# Online (free) educational resources



## Steve Curtis (Jul 30, 2019)

I'd appreciate any contributions to a list of free online courses (recorded or interactive). Any language is fine (please indicate if it is not English, though).
If you have a brief description or account of your or another's experience, that would also be helpful. Please include a link.
Thanks!


----------



## Relztrah (Jul 31, 2019)

The audio of lectures from courses offered at several seminaries is available on iTunes at no cost. I have listened to complete courses offered by both Covenant and Westminster. Just download the iTunes app, go to the iTunes Store and select Podcasts as the medium. There is a search box so you can type in whatever topic you are looking for. You'll see many different podcasts for any given topic, so you have to select the one from a seminary or lecturer that you want to hear.


----------



## ZackF (Jul 31, 2019)

RTS has many given away and a nice app to boot.

http://www.tnars.net/ Will have many links


----------



## Goodcheer68 (Jul 31, 2019)

Third millennium https://thirdmill.org/

They have free course; videos, mp3s, and pdfs. And some are available in different languages.


----------



## iainduguid (Jul 31, 2019)

Biblicaltraining.org has a variety of resources, from a variety of evangelical backgrounds. The highlight for me was Bruce Waltke's courses on Psalms and Proverbs.


----------



## Mikey (Jul 31, 2019)

ZackF said:


> RTS has many given away and a nice app to boot.



They've been instrumental for me!


----------



## Branson (Jul 31, 2019)

Monergism.com has compiled a list of free online seminary course.

https://www.monergism.com/topics/education-academia/library-free-online-seminary-courses

Reactions: Like 1


----------



## Edward (Jul 31, 2019)

Mikey said:


> They've been instrumental



That could open a . But it probably belongs on a different forum.

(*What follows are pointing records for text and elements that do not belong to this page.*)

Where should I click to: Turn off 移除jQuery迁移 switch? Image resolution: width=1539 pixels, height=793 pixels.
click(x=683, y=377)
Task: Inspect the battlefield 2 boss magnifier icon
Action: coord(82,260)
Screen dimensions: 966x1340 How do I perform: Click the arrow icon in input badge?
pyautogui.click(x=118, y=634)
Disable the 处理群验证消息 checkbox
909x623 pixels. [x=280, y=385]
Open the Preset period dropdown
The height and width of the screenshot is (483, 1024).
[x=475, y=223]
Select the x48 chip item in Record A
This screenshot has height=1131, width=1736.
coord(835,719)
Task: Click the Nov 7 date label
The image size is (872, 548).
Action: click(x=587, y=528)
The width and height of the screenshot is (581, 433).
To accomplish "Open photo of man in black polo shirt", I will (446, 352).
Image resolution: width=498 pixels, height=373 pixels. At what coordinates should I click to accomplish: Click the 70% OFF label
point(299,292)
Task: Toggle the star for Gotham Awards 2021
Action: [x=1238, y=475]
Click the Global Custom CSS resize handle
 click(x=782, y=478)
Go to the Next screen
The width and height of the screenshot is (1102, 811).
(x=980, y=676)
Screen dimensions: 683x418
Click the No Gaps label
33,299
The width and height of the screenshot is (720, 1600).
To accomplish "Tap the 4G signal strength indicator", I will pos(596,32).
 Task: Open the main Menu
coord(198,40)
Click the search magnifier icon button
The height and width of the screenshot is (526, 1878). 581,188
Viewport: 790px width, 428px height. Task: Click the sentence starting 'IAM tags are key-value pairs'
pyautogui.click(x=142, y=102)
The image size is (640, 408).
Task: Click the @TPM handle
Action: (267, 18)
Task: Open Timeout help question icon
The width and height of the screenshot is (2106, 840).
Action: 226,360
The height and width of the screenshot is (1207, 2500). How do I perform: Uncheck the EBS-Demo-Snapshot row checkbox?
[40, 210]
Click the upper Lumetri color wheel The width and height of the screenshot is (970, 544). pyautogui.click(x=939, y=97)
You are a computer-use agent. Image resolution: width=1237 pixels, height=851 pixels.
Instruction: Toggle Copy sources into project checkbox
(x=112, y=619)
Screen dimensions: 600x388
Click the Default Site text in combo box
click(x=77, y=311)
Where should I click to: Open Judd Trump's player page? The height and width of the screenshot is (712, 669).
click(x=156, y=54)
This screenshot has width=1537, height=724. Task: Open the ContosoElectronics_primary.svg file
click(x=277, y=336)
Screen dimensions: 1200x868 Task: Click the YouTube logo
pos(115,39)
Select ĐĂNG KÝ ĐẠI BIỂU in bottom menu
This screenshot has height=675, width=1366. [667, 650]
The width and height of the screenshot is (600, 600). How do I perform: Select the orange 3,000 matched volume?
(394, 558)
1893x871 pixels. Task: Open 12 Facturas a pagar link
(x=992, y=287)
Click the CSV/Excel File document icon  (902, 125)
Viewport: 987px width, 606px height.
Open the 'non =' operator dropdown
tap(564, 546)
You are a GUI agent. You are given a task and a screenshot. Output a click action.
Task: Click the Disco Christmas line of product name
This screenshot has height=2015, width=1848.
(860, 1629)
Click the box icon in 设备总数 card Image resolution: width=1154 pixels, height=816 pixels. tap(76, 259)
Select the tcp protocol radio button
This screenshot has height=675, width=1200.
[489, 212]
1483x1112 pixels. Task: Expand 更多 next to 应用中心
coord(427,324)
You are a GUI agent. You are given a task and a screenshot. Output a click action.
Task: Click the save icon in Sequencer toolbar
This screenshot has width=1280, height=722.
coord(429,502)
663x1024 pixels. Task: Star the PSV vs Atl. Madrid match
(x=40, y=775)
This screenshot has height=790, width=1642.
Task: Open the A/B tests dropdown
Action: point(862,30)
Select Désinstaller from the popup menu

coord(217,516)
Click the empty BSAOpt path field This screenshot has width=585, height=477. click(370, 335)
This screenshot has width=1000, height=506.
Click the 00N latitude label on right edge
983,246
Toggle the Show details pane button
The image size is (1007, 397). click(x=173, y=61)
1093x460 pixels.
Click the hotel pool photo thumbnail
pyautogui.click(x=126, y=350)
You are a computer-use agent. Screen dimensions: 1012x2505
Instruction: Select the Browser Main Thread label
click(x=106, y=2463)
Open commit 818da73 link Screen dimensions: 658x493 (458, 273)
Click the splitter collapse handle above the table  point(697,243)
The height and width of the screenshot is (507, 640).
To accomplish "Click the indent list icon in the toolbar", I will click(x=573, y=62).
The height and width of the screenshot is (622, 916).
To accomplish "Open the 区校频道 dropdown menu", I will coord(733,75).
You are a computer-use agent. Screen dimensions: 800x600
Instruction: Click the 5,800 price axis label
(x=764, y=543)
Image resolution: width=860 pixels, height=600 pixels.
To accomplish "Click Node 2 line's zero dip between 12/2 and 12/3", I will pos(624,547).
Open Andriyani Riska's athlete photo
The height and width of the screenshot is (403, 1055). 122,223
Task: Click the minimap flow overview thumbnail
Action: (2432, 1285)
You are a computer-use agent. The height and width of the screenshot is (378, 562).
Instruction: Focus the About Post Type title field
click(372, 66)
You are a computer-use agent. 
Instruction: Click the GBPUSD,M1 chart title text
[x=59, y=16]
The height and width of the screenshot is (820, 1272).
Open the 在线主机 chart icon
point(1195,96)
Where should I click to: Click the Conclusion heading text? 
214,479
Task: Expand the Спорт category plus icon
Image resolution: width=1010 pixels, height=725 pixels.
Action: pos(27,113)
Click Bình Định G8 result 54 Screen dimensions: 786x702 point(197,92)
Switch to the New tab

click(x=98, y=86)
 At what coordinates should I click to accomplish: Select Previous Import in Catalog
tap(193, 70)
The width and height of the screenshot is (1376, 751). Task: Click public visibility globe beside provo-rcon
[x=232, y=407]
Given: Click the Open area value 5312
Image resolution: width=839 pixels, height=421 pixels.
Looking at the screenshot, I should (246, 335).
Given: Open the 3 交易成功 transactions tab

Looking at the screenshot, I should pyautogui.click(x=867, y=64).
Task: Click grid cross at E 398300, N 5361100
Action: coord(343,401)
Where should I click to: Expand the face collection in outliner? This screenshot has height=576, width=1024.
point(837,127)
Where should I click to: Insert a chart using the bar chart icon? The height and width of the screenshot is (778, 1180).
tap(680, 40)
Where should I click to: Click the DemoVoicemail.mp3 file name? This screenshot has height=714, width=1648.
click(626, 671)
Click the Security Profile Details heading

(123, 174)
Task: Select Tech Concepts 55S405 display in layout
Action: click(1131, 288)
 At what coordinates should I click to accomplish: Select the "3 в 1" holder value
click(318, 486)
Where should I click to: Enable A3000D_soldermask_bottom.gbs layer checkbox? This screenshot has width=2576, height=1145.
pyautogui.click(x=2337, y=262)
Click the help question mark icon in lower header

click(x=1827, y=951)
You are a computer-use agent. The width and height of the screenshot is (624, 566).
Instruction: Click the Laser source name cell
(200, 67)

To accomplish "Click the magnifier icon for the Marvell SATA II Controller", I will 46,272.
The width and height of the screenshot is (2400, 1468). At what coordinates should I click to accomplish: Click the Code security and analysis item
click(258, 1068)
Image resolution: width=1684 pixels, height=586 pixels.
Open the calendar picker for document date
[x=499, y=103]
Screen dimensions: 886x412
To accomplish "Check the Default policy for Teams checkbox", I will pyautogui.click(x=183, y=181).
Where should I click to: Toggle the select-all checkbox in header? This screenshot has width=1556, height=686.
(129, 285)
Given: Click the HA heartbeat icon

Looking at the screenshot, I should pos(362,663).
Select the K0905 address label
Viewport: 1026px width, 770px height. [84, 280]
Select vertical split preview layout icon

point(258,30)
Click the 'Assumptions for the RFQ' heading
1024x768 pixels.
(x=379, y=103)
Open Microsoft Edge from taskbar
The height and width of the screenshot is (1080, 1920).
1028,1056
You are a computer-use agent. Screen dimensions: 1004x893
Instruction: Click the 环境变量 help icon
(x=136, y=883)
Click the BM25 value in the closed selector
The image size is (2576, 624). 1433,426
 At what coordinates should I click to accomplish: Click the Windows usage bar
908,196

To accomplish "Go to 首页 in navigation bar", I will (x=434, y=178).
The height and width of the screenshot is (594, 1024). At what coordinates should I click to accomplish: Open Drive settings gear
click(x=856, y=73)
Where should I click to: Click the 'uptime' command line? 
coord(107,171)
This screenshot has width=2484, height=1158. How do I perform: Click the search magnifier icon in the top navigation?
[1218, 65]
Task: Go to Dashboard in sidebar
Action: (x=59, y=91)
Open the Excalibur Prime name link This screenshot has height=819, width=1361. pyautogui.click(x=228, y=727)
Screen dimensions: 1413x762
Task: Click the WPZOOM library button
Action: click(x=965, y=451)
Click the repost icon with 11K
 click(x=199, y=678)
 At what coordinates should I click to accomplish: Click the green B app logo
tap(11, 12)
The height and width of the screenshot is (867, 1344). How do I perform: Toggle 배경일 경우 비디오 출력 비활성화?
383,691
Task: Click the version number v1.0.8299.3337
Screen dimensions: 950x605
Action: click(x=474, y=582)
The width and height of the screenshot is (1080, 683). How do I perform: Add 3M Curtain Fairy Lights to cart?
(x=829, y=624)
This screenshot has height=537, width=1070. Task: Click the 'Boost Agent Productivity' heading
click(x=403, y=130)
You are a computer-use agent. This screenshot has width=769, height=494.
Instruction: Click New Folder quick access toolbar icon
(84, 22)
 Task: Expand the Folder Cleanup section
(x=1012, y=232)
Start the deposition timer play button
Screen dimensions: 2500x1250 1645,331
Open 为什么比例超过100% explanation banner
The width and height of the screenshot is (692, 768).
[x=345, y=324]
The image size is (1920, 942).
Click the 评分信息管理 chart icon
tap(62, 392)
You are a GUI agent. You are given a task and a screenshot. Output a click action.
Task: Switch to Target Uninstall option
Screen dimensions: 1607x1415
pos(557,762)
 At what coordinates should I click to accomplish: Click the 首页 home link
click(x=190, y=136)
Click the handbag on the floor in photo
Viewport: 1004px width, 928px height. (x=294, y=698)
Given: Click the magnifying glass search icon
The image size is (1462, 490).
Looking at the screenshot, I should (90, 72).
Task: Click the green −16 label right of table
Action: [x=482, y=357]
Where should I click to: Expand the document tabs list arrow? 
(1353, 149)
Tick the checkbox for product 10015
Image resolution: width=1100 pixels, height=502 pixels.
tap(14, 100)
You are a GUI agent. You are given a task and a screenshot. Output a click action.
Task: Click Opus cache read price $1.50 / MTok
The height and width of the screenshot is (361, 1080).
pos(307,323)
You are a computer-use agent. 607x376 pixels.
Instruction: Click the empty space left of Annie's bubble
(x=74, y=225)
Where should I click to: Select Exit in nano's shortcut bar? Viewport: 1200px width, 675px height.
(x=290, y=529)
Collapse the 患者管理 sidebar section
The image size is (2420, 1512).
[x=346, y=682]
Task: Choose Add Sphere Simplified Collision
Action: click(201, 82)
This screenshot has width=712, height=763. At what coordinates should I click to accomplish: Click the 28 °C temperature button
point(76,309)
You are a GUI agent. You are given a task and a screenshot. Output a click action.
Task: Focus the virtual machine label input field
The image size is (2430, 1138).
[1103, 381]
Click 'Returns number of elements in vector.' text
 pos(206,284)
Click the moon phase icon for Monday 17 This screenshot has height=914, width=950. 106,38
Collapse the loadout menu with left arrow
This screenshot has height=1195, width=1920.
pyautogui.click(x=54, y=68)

Reactions: Funny 1 | Sad 1


----------



## Steve Curtis (Jul 31, 2019)

Thanks. This is for a resource list to be shared with pastors in the Majority World. So, any other languages would also be welcome additions


----------



## iainduguid (Aug 1, 2019)

To highlight what Patrick said above, Third Millennium has resources in a number of different languages


----------



## Steve Curtis (Aug 1, 2019)

iainduguid said:


> To highlight what Patrick said above, Third Millennium has resources in a number of different languages



Yes, it is an excellent resource; I have had the opportunity to contribute to their teaching videos.

Reactions: Informative 1


----------



## jwithnell (Aug 1, 2019)

Forgive me if I missed something, but are you primarily looking for theological training? If not, I'm looking at classes via cnx.org Openstax


----------



## ZackF (Aug 1, 2019)

It’s not all courses or reformed but sermonaudio.com is good place to look.


----------



## Steve Curtis (Aug 1, 2019)

jwithnell said:


> are you primarily looking for theological training?



Sorry for not being clearer. Yes, this is just for biblical/theological studies.


----------



## Jake (Aug 2, 2019)

Branson said:


> Monergism.com has compiled a list of free online seminary course.
> 
> https://www.monergism.com/topics/education-academia/library-free-online-seminary-courses


Some of the other resources not mentioned in this thread I knew of were mentioned here. Great starting place!

Knox and Gordon-Conwell also have resources on iTunes.


----------